If you want charm and simplicity, then make infrastructure choices based on the kinds of activities that will make you feel at peace and inspired.
Crash Course in Homesteading
If you just want to dive in and get a crash course, try this.
- Choose one kind of livestock like chickens, rabbits, or mini-goats. Research and decide on their shelter, run area, and feed systems.
- Use your livestock manure to make compost and grow a small garden.
- Plant a couple of perennial food plots.
- Harvest water, in a pond or cisterns (rain barrels), and use for growing your garden.
- Put up a few solar panels for day use (e.g., with no batteries).
- Make yourself an outdoor wood-fired oven.
- Make sure everything you build can be moved to other locations later when you decide you want to scale up or add more activities.
Tip #4: Plan on Paper
Now that you've clarified your thinking on why you want to homestead and have some leads on how to do it, draw up your plan. With your limiting factors and wish list in mind, begin to make a map of how your homestead will look when you have everything in place.
Start with an unmarked aerial map or property plot. Pencil your plans on your map to scale. Here are some things to consider.
Site a kitchen garden near the door closest to your kitchen for easy access. Check if that location also has access to a hose bib that will make setting up a produce-washing station easy.
Even if you spend a lot of time with your livestock, situate their shelters a little distance from your house to control smells and sounds. Note, though, having them too far away might make them more prone to predation. Placing livestock just beyond your kitchen garden so that you can throw them excess produce, can work well.
Root cellars and underground greenhouses will be dependent mainly on where you can safely and legally dig.
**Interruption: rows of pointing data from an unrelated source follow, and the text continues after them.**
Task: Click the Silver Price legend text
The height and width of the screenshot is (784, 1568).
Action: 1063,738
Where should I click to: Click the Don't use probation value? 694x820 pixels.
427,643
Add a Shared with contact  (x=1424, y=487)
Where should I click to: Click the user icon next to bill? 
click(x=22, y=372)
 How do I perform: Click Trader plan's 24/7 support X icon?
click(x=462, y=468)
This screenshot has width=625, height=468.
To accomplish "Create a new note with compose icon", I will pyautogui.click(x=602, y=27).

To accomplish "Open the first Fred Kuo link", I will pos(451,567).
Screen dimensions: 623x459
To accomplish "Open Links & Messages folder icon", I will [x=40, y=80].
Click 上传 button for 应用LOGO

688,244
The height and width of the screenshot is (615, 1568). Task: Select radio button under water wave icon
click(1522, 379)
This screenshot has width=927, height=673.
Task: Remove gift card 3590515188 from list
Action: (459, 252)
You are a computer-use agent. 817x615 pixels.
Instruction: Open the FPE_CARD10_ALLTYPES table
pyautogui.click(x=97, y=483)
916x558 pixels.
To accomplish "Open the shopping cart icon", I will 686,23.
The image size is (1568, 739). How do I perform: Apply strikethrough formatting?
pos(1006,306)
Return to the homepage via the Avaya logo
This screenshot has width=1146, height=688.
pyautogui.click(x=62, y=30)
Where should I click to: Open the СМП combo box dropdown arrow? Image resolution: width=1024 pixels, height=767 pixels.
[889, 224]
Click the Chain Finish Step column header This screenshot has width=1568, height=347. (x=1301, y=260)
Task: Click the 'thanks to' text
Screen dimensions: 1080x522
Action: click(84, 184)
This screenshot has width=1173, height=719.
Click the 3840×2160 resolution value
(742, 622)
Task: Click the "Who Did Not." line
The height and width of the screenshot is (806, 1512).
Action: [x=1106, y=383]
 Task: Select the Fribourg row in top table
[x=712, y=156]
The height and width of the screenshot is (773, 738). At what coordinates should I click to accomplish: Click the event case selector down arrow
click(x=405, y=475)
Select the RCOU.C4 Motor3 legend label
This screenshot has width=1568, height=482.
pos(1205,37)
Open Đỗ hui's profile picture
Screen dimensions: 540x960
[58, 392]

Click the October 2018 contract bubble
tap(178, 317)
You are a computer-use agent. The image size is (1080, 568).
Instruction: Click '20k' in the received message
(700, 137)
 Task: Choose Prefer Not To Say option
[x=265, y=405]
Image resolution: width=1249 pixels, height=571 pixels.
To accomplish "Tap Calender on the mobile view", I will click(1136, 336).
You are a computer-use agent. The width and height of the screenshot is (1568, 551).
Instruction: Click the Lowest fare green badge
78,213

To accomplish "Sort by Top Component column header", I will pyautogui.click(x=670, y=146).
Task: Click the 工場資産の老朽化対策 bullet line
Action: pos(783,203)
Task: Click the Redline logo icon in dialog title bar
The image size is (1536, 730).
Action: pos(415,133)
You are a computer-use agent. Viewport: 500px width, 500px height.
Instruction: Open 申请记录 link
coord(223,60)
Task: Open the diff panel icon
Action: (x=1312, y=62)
In non-rural areas, you are likely to need permits and plans. Things like soil quality and drainage will also be critical to your location.
We couldn't homestead without a place for all of our carpentry equipment and gardening tools. If you have a garage, that should do. If not, then plan a storage location for all your homesteading tools and materials.
If you plan to grow a lot of food, you may need more than a kitchen garden can supply. Planting areas used for mass production are usually sited in locations where the soil is most amenable to planting. You may also need to leave access for large deliveries of compost and manure if you are trying to grow organically.
Tip # 5: Try it Before You Buy It
Layout your areas before you start buying or building things. Use props to make a “to-scale mock-up” of your imagined homestead. Try to picture yourself using those spaces.
Does it feel right? Do you see problems with the space that you didn't consider when you put it on paper? Does it need to be bigger or smaller? Is something missing?
Anticipating challenges in the planning phase is a lot easier than having to make revisions later. You'll still make mistakes and change your mind as you gain more experience. Trust me, though; you'll make far fewer mistakes and save money and heartache with a little pre-planning.